Dan sekarang, dengan banyaknya pemberitaan tentang masalah yang dialami indonesia –bukan hanya bencana dan kecelakaan tapi juga politik, kepemerintahan, ekonomi, dll- saya teringat kejadian itu dan berpikir. Jika saya yang notabene hanya rakyat dan tidak perlu terbelenggu dengan peliknya masalah negara saja bisa jenuh dan terpikir untuk kabur dari negeri ini, bagaimana dengan presiden, pekerja pemerintahan, anggota dewan dan pihak berwenang lainnya yang sehari – hari harus membenahi negeri ini? Pernahkah mereka muak dan merasa ingin pergi?? Atau.. justru karena saking muaknya, oknum – oknum diantara mereka akhirnya memutuskan untuk memanfaatkan jabatan dan mengambil uang negara untuk memberikan SEDIKIT saja keuntungan pribadi untuk mereka. I have no right to judge them. Tohh kemarin itu saya juga mengiyakan diri untuk menghianati negara demi kebahagiaan pribadi. Jadi apalah bedanya saya dengan mereka.

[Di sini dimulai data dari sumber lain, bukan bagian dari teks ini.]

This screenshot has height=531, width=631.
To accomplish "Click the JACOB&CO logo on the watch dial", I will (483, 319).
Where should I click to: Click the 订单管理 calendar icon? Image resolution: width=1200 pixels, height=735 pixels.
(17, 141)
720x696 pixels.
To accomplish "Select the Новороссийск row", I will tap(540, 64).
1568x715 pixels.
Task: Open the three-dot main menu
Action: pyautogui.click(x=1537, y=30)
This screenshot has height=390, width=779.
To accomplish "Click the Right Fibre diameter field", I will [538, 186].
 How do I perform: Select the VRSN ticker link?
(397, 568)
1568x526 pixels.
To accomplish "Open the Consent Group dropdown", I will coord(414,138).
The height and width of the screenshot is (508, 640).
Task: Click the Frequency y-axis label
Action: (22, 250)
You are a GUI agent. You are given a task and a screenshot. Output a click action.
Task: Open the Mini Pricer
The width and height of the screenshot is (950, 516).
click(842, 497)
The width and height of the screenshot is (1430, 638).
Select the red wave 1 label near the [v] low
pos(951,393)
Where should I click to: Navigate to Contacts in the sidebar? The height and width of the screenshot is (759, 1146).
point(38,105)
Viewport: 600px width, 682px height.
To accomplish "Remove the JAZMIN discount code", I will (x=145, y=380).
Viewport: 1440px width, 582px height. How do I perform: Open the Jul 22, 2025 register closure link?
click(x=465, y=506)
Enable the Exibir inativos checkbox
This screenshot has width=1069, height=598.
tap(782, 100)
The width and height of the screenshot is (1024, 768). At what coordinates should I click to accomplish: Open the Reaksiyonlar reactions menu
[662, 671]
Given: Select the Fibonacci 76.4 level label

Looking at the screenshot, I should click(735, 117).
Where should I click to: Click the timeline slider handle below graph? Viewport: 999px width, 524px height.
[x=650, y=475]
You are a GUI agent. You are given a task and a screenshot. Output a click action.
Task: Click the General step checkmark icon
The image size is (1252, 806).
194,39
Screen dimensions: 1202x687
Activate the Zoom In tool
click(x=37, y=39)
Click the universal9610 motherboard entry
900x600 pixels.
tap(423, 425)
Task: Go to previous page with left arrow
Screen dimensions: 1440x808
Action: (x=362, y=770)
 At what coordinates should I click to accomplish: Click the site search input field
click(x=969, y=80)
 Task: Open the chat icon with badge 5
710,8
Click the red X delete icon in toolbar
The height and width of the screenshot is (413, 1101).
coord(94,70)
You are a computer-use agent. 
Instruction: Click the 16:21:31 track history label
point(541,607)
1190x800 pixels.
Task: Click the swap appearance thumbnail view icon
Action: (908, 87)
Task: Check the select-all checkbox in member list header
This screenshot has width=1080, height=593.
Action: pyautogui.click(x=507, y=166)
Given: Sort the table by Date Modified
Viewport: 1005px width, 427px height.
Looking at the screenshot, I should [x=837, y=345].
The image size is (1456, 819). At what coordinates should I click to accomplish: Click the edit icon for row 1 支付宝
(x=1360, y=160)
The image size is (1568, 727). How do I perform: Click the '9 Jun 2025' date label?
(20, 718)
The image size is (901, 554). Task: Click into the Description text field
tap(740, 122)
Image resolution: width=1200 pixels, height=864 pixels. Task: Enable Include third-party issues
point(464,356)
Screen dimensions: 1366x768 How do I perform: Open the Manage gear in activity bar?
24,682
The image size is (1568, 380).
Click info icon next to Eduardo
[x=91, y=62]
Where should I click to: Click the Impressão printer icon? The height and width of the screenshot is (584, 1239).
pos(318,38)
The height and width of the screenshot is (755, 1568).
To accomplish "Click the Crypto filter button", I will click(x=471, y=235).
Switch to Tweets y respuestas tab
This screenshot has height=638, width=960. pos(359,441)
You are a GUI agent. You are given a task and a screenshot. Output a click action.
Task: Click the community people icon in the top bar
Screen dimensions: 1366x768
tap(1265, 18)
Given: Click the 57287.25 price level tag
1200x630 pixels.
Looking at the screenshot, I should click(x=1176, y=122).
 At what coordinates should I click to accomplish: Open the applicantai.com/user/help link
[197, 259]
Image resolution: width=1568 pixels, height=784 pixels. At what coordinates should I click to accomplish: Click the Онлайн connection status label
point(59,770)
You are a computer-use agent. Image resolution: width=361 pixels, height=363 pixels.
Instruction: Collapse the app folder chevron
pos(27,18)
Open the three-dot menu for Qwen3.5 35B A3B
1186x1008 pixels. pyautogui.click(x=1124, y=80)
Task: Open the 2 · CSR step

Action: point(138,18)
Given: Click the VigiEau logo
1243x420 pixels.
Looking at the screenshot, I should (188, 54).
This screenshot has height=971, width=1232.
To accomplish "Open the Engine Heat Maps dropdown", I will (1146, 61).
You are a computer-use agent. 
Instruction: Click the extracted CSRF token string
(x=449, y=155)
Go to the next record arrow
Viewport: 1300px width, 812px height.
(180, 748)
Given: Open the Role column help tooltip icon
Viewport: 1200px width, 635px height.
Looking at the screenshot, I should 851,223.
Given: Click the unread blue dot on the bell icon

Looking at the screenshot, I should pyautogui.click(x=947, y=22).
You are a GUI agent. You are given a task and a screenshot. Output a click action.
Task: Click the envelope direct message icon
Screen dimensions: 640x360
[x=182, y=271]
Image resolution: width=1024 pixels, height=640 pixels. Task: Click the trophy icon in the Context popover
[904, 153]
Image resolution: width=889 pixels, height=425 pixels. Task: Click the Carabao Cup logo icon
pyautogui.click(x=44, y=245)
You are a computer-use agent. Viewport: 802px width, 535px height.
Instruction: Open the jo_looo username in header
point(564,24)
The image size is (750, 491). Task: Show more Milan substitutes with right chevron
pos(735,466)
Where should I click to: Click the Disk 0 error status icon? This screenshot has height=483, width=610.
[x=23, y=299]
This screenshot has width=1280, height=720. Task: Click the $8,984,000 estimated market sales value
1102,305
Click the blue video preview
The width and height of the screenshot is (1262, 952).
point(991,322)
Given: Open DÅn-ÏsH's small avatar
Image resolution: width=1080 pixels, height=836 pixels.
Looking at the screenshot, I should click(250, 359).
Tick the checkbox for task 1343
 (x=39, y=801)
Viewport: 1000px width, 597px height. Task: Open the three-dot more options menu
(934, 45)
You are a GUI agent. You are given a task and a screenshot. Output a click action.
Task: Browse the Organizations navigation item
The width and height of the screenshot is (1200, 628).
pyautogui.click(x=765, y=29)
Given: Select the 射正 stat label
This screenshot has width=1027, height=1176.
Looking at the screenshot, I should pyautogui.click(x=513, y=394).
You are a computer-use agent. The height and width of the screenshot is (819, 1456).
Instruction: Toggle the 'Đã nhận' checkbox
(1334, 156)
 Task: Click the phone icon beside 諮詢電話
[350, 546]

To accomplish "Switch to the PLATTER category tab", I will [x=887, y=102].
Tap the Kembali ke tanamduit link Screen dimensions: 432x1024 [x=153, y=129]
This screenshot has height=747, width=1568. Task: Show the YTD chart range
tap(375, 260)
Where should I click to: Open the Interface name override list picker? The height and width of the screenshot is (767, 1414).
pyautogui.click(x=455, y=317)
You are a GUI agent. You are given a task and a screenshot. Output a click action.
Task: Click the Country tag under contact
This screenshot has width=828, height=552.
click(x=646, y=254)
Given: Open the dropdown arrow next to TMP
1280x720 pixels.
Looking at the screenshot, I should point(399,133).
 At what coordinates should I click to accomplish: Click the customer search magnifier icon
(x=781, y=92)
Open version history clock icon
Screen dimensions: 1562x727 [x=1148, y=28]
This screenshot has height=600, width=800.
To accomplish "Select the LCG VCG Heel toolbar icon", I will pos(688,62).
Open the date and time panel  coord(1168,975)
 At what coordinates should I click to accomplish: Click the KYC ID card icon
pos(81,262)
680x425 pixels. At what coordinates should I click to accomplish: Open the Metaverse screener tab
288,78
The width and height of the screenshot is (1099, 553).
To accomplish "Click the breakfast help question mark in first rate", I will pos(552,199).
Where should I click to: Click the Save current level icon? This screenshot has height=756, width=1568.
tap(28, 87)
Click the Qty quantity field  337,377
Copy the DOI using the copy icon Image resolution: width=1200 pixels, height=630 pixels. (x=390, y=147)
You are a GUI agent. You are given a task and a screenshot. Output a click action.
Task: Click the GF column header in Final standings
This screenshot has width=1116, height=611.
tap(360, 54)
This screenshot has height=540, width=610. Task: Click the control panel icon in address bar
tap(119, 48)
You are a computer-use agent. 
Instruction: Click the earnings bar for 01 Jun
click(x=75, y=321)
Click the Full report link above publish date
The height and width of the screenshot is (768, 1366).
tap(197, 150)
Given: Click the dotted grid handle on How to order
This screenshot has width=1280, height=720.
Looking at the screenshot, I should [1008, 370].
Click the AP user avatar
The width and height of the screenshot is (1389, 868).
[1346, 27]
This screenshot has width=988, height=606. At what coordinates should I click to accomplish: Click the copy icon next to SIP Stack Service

Could we really give this country an unconditional love? I couldn’t answer that question. Apa sihh sebenarnya salah negara ini sama kita? None. Ga ada. Tapi kenapa setiap kita melihat barang dengan tulisan made in indonesia kita selalu yakin bahwa kualitasnya jelek dan tidak layak beli. Sementara kita sibuk mengejar barang – barang made in negara lain. Terus kenapa juga kita tetap aja buang sampah di sembarang tempat sambil sibuk mengeluh dan bertanya kenapa indonesia tidak bisa seindah Singapura. Why we always complaining our police officer who seems more interested in raising money instead of helping people, sementara untuk sabar mengantri aja kita masih harus diingatkan. If someone ask me, are you really a good indonesian people? I would’ve answer no, I am not. Saya memang belum pernah berurusan dengan polisi –kecuali ditilang dan akhirnya “berdamai”- atau melakukan kesalahan yang besar. Tapi saya masih melakukan salah satu dari hal –hal yang saya sebut di atas tadi.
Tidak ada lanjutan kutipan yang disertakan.